Nós aprendemos, ali, que o corpo fala quando a consciência é ignorada por tempo demais. Ele grita quando insistimos em permanecer onde já não há cuidado, quando normalizamos a dor, quando nos convencemos de que aguentar é virtude. Não é. Aguentar demais adoece. Amar demais, quando não há reciprocidade, vira abandono de si.
Foi nesse ponto que algo mudou.
Não foi força repentina, nem superação romantizada. Foi lucidez. Nós entendemos que ninguém tem o direito de nos levar a esse lugar novamente. Não porque somos frágeis, mas justamente porque sabemos o quanto somos capazes de suportar e não queremos mais precisar provar isso.
Existe um momento na vida em que o sofrimento deixa de ensinar e passa a apenas ferir. Quando chegamos ali, o aprendizado não está em continuar, mas em parar. Em dizer basta. Em reconhecer que certos vínculos não são desafiadores, são destrutivos. E que nenhuma relação vale a nossa saúde mental, nosso equilíbrio, nossa paz cotidiana.
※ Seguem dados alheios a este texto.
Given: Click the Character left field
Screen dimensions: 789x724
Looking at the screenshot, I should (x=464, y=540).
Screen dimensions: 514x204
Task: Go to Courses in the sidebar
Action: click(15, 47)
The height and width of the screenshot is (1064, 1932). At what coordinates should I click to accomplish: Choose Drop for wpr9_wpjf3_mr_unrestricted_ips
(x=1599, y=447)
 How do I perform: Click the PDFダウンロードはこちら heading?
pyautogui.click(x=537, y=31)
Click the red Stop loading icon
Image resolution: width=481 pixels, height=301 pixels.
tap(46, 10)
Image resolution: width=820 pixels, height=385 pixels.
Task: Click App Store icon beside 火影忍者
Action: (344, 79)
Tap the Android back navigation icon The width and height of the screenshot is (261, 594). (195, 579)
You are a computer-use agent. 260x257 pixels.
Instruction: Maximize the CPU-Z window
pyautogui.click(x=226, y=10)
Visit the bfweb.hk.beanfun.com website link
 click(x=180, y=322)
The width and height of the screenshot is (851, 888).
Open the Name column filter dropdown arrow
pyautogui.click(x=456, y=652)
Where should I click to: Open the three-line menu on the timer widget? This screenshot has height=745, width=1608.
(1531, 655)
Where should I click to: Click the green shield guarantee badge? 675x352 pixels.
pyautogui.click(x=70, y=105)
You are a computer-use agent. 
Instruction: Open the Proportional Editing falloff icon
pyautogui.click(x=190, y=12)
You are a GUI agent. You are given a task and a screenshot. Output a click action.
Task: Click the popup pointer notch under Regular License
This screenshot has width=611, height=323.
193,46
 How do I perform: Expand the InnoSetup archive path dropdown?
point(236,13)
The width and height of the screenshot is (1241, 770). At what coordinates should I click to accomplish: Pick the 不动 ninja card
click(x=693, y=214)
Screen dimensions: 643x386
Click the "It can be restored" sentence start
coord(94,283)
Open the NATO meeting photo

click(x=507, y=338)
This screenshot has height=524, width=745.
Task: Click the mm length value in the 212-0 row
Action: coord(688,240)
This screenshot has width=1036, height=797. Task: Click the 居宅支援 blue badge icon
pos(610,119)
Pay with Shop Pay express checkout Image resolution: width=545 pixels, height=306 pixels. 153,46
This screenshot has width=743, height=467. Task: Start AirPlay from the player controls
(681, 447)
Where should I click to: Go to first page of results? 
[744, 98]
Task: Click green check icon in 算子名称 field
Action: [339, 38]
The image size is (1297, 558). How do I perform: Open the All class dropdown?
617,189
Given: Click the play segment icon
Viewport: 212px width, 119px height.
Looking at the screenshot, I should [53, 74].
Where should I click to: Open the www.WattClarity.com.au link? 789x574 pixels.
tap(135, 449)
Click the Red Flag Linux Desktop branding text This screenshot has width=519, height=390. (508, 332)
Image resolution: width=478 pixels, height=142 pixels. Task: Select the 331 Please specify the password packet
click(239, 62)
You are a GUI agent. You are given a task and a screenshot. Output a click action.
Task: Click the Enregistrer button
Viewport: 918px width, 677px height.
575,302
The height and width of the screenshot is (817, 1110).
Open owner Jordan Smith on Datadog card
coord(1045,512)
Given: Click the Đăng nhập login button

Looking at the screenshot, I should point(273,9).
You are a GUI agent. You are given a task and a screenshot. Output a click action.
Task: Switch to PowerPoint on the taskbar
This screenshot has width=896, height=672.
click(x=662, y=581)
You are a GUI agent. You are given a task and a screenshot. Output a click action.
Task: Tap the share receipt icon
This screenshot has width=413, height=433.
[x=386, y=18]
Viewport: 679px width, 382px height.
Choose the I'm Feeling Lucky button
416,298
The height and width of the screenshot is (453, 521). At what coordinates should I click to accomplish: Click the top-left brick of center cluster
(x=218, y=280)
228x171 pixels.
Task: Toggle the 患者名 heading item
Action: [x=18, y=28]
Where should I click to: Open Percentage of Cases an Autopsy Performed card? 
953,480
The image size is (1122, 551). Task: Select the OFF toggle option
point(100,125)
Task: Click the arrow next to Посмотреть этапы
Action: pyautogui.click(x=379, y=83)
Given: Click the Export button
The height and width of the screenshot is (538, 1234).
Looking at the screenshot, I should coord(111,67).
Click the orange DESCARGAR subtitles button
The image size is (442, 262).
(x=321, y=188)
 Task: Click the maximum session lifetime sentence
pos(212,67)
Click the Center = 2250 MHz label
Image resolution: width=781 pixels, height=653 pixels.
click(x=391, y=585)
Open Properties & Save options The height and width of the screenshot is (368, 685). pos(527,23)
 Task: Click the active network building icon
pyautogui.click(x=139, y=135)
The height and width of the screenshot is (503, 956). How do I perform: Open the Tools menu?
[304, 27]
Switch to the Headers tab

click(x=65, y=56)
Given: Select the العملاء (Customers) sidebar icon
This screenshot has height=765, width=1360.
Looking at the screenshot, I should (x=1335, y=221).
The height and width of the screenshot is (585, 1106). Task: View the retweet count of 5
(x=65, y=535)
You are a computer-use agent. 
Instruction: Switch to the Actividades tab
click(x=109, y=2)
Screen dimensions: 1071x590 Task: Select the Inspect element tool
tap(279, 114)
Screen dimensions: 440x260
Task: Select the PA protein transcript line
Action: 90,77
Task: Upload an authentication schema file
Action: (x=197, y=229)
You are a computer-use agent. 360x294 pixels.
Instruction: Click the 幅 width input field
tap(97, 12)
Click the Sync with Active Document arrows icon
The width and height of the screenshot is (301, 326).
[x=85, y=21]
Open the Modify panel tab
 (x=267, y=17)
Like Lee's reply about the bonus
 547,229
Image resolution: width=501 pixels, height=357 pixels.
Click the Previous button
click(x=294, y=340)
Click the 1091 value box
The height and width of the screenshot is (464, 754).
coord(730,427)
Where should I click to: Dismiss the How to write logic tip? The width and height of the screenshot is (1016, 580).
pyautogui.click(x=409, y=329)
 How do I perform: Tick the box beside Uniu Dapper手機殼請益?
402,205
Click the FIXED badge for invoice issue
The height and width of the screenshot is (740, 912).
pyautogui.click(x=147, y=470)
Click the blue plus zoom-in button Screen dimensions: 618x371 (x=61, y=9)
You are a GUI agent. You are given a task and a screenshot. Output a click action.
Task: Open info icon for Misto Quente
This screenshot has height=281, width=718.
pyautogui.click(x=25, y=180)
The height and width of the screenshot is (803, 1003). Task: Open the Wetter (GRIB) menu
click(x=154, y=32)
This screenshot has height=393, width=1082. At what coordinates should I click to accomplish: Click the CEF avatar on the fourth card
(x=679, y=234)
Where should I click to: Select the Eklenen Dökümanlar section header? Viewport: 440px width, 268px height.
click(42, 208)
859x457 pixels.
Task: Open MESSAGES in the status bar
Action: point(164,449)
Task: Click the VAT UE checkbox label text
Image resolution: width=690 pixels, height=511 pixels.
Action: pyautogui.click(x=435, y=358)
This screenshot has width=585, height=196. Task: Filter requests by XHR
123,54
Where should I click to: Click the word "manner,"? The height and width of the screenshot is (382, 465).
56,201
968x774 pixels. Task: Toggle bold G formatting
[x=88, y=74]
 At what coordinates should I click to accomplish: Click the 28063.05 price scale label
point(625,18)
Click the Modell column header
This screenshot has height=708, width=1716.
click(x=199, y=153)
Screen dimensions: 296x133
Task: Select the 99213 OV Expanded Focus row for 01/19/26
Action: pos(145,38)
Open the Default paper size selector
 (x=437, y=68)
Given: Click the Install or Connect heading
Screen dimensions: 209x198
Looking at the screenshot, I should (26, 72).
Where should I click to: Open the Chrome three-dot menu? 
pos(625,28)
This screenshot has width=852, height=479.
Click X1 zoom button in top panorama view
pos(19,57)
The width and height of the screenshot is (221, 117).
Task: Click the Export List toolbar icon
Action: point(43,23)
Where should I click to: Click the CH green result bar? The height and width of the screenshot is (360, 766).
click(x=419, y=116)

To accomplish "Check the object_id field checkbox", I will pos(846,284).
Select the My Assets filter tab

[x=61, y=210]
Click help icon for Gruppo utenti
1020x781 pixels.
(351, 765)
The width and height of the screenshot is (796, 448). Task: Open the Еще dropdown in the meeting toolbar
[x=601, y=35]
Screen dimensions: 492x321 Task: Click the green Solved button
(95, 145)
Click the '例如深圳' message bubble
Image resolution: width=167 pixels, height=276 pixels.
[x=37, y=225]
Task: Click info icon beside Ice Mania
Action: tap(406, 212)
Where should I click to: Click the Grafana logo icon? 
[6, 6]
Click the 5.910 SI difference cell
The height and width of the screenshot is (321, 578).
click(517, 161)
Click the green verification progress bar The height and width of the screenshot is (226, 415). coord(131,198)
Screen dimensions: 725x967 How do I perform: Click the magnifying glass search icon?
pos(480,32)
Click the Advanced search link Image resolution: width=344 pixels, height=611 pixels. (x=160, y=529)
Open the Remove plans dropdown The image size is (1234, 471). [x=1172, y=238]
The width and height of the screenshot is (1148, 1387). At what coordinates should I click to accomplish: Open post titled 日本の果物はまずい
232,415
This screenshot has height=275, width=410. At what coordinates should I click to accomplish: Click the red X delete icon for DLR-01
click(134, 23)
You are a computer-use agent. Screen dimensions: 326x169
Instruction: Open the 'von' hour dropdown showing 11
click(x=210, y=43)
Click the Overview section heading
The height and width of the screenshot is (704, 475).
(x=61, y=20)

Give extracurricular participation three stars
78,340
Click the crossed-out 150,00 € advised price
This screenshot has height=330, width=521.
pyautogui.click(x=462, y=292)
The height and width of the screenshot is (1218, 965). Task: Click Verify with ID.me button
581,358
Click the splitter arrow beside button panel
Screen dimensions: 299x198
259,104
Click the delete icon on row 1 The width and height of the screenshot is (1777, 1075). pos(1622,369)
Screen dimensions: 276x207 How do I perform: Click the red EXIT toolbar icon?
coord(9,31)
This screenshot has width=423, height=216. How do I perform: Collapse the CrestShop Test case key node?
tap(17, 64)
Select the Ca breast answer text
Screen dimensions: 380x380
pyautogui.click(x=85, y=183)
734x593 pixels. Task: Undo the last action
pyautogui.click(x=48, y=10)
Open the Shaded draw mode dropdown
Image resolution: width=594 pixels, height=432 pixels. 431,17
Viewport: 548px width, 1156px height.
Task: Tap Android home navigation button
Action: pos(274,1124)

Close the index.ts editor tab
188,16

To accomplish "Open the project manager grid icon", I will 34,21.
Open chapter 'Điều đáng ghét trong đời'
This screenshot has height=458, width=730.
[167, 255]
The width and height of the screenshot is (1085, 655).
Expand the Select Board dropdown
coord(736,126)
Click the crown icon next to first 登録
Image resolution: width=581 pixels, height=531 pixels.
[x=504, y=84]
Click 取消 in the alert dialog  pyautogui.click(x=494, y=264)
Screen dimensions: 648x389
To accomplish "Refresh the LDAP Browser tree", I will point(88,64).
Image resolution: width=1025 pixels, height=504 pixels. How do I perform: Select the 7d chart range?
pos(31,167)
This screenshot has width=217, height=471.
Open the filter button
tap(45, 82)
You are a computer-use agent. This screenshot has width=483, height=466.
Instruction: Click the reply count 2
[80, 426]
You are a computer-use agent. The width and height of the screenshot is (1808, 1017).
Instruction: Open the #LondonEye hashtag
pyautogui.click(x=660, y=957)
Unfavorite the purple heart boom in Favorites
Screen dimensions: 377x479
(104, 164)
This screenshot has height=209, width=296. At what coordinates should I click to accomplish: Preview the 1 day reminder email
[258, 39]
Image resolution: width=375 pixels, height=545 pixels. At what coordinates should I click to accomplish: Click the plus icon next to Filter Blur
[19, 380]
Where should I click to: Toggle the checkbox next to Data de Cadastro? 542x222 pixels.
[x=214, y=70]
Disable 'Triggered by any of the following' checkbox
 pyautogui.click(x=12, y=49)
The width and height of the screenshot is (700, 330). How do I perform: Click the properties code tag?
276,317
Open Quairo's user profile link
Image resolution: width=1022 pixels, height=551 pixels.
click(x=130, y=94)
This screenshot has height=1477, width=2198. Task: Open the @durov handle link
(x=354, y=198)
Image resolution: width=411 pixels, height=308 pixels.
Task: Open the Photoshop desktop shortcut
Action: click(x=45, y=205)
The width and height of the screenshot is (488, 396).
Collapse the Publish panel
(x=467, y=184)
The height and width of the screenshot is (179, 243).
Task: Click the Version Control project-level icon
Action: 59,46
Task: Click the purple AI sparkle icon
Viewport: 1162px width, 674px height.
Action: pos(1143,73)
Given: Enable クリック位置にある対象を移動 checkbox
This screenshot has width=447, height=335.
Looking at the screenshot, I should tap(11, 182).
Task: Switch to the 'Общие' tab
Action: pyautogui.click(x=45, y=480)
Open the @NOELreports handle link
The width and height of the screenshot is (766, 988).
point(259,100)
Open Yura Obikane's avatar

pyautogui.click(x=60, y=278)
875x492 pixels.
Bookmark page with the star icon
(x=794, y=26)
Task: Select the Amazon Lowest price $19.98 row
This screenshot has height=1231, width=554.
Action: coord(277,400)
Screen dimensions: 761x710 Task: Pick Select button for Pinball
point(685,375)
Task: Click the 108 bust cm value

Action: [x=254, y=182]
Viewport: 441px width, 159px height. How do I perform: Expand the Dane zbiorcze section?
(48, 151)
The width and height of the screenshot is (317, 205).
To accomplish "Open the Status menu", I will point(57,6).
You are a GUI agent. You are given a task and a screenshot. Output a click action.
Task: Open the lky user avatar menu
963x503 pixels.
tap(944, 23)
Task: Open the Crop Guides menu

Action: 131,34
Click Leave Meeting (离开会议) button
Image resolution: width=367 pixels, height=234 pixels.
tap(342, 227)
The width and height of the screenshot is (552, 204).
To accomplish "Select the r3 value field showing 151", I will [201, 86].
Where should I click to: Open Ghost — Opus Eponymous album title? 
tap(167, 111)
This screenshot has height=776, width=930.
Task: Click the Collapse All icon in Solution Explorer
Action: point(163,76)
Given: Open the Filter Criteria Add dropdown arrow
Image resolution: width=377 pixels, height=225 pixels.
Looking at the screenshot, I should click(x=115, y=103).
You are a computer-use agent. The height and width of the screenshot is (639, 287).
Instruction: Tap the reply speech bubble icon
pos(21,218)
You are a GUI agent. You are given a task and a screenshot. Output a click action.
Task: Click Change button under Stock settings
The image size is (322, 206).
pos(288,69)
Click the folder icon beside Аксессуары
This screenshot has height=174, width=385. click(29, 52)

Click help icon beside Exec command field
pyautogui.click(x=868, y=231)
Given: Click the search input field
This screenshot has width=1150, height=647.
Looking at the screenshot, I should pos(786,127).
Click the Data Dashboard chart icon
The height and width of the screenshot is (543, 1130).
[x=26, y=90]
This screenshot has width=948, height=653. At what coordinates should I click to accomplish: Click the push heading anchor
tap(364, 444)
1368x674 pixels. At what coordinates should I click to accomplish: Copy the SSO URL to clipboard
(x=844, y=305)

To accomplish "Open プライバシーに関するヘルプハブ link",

Nós não queremos mais relações que nos desmontem para depois prometerem nos consertar. Não queremos afetos que exigem crises como preço de permanência. O amor que aceitamos agora não nos empurra para o fundo do poço para depois estender a mão. Ele não cria o caos para se apresentar como solução.
E se algo precisa ficar como horizonte coletivo, é isso: nós temos o direito de nos proteger. Temos o direito de estabelecer limites depois do colapso, de aprender com a dor sem morar nela, de escolher a nós mesmas sem culpa. A vida continua quando entendemos que sobreviver não é o objetivo final viver com dignidade é.